§ **TEXT EXCERPT**:
====

Reflections on Madonna’s Like a Prayer 30 years later
March 21, 2019, is the thirtieth anniversary of Madonna’s watershed album Like a Prayer. Upon its release, the album was universally acknowledged as Madonna’s greatest effort to date. By and large, that reputation still stands; fans and critics consistently turn to Like a Prayer as the defining testament to Madonna’s pop art potential. In 2017, Maura Johnston at Pitchfork wrote that Like a Prayer represented “just how grand, artistic, and personal a pop star could be at the very height of [their] fame.” This paradoxical conflation of the zeitgeist and the personal has always been associated with Like a Prayer. In fact, the album has always found its most potent meaning through its paradoxical and fragmented narratives. Take the title song’s famous lyrics:
When you call my name, it’s like a little prayer
I’m down on my knees, I wanna take you there
In the midnight hour I can feel your power
Just like a prayer you know I’ll take you there.

====

§ **CHALLENGE A**:
Please rewrite the entries from the first one through the line containing "tap(495, 128)", changing "Weather Conditions" to "Wind Speed" and leaving everything else unchanged.

====

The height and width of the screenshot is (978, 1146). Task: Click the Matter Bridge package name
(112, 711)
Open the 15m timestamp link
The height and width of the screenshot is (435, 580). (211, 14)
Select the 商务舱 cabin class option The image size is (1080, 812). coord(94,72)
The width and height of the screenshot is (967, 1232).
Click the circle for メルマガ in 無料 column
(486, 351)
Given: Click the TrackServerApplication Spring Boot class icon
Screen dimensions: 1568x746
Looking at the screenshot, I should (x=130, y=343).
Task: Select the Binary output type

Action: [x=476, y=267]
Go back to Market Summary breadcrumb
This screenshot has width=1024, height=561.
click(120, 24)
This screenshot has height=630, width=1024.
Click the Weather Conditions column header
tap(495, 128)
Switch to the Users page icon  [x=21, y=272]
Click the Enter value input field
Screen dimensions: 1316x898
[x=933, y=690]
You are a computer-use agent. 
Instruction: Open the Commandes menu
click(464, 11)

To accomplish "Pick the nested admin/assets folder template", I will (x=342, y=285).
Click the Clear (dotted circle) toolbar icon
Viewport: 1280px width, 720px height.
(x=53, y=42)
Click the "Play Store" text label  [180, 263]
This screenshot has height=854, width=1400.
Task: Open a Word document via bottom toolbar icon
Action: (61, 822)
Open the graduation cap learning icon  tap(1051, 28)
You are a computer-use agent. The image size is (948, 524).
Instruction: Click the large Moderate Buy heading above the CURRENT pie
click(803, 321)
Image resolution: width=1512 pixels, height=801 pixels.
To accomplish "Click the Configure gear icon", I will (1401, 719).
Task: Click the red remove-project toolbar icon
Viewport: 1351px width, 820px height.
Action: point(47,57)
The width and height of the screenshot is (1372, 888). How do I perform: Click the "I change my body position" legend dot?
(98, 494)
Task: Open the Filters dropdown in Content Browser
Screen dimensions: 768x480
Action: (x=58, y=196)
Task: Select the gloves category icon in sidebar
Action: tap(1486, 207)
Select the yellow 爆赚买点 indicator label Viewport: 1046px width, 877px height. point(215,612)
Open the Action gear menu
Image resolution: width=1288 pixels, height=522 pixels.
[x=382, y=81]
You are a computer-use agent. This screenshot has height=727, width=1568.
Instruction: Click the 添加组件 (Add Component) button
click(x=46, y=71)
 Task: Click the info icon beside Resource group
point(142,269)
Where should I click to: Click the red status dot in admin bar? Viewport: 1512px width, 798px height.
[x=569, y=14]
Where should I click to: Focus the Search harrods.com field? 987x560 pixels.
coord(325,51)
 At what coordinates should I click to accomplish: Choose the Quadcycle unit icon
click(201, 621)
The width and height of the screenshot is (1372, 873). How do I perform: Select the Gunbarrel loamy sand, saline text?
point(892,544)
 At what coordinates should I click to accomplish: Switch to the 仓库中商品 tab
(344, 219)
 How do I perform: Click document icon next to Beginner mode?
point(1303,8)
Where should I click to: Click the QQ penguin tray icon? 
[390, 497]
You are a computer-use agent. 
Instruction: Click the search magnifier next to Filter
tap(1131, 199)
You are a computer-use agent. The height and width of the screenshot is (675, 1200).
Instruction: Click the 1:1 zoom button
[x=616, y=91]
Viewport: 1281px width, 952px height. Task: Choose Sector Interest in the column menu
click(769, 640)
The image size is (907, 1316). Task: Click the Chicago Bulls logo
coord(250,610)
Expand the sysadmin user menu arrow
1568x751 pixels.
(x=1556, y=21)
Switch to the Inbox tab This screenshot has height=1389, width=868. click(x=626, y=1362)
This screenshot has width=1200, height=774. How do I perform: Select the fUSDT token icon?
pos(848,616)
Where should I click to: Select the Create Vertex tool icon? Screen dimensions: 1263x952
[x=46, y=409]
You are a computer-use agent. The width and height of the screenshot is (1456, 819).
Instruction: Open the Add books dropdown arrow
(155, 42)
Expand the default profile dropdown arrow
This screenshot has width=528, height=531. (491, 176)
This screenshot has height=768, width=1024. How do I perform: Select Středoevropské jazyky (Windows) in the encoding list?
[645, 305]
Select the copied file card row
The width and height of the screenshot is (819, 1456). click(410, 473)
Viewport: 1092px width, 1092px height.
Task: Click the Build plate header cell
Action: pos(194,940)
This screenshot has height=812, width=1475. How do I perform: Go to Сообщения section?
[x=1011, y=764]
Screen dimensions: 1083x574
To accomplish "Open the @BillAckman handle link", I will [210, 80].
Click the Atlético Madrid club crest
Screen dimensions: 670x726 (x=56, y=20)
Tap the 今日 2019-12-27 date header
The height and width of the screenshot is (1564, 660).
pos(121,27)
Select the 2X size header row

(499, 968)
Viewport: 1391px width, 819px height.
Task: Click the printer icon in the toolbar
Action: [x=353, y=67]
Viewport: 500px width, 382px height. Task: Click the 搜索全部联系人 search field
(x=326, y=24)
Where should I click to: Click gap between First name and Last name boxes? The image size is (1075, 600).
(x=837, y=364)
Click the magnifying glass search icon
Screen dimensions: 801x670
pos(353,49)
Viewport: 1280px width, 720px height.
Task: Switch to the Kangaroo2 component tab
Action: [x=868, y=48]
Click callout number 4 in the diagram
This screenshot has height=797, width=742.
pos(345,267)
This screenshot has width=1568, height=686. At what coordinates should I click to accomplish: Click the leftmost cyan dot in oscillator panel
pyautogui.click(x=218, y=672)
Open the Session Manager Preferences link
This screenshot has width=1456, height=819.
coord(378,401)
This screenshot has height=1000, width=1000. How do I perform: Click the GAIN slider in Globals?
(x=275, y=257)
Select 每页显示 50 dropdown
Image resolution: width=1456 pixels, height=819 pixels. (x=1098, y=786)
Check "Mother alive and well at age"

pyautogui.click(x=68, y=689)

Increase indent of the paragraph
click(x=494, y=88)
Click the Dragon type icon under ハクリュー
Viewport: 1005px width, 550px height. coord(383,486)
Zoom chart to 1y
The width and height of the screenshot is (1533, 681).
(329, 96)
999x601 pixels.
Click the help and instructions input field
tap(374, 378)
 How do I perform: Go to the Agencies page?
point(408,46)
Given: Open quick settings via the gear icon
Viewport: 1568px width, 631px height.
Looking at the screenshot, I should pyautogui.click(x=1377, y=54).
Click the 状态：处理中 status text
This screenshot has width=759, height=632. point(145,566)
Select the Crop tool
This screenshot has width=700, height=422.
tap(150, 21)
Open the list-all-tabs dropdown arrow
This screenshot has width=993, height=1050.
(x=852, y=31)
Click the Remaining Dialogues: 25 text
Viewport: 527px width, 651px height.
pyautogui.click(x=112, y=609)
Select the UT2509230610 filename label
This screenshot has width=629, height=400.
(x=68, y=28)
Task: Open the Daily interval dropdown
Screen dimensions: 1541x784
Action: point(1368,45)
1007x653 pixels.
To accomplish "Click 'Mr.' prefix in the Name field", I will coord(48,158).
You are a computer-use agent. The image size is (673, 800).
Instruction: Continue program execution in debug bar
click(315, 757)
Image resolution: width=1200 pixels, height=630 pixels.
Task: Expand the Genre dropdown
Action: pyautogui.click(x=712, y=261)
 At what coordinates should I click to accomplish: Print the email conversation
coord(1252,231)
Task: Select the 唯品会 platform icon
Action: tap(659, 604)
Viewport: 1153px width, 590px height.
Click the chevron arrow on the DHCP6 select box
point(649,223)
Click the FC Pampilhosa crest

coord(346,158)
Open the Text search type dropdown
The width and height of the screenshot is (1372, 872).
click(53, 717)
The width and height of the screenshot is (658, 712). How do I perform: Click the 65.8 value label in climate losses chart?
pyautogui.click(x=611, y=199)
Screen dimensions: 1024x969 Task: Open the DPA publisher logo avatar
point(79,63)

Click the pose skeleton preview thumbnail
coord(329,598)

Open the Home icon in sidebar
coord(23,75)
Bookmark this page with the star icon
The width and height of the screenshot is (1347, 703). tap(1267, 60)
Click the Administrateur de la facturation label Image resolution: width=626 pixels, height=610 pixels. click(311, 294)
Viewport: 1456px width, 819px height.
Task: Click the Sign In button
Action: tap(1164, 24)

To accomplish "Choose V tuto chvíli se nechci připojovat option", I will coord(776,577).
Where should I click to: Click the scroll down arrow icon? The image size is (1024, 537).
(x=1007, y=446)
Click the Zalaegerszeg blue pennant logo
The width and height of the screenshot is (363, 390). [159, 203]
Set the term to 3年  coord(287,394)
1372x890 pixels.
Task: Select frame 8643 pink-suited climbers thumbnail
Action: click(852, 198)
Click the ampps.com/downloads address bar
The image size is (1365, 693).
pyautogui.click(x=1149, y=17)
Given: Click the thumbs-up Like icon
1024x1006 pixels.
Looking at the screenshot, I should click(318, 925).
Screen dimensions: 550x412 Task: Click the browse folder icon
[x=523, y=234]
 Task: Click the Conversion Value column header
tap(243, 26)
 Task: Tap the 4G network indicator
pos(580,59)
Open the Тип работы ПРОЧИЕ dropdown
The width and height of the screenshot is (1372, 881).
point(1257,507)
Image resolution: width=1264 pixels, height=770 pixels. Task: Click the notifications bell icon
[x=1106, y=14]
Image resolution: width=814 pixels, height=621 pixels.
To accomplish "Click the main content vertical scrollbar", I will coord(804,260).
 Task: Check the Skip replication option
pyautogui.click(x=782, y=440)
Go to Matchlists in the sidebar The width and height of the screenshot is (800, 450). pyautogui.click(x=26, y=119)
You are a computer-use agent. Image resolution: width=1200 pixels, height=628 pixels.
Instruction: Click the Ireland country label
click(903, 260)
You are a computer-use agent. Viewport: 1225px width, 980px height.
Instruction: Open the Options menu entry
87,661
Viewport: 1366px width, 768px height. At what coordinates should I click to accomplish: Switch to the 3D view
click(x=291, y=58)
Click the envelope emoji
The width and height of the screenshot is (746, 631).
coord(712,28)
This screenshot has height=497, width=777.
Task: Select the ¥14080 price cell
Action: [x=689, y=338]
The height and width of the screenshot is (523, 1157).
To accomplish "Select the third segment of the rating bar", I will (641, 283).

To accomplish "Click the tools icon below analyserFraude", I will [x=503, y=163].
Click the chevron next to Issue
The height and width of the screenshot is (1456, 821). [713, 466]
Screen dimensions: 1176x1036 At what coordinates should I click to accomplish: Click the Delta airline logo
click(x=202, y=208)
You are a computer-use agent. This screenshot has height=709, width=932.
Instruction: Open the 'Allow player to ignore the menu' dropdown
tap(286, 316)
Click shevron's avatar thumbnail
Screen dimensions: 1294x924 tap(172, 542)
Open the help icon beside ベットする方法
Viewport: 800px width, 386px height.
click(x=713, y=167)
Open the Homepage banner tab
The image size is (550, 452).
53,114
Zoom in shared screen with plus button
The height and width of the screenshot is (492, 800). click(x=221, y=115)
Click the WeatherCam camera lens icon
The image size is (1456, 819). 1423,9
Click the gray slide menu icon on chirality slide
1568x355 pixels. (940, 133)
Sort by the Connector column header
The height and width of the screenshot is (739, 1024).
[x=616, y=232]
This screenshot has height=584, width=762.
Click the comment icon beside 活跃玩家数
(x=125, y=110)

====

§ **CHALLENGE B**:
Translate this sentence from the piece on Madonna's Like a Prayer into Spanish: "Upon its release, the album was universally acknowledged as Madonna’s greatest effort to date."

§ **FINAL RESULT A**:
The height and width of the screenshot is (978, 1146). Task: Click the Matter Bridge package name
(112, 711)
Open the 15m timestamp link
The height and width of the screenshot is (435, 580). (211, 14)
Select the 商务舱 cabin class option The image size is (1080, 812). coord(94,72)
The width and height of the screenshot is (967, 1232).
Click the circle for メルマガ in 無料 column
(486, 351)
Given: Click the TrackServerApplication Spring Boot class icon
Screen dimensions: 1568x746
Looking at the screenshot, I should (x=130, y=343).
Task: Select the Binary output type

Action: [x=476, y=267]
Go back to Market Summary breadcrumb
This screenshot has width=1024, height=561.
click(120, 24)
This screenshot has height=630, width=1024.
Click the Wind Speed column header
tap(495, 128)

§ **FINAL RESULT B**:
Tras su lanzamiento, el álbum fue reconocido universalmente como la mejor obra de Madonna hasta la fecha.